» **Exercise prompt**
Start your answer with the line containing "Expand participants options arrow next to 26" and end it with the last line of the records below, retyping every line between exactly and adding nothing.

» **Stored records**
▬▬▬
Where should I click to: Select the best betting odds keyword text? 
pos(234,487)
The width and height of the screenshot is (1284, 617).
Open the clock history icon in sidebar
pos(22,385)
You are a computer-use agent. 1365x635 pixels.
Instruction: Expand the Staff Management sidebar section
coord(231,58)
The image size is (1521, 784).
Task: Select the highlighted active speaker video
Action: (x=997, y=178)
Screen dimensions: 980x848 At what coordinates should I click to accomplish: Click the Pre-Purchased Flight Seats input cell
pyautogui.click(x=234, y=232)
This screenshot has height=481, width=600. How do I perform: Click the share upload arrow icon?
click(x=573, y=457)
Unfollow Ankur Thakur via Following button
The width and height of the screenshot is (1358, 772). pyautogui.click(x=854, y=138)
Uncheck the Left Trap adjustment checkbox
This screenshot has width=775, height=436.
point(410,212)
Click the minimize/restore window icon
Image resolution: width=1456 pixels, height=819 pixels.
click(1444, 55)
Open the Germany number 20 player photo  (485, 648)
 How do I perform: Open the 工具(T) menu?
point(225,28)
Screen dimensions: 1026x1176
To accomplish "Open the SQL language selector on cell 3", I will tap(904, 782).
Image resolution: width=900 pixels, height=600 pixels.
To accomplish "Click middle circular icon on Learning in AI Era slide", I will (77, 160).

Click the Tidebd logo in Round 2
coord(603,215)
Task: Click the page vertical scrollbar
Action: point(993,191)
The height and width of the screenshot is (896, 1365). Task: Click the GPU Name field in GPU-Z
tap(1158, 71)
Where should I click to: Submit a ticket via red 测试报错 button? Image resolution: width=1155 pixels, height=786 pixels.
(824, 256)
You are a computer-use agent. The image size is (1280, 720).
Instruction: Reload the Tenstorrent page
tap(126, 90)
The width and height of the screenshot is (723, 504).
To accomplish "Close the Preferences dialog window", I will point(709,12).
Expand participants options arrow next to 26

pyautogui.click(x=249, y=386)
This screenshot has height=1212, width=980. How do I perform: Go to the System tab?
▬▬▬
» **Exercise response**
Expand participants options arrow next to 26

pyautogui.click(x=249, y=386)
This screenshot has height=1212, width=980. How do I perform: Go to the System tab?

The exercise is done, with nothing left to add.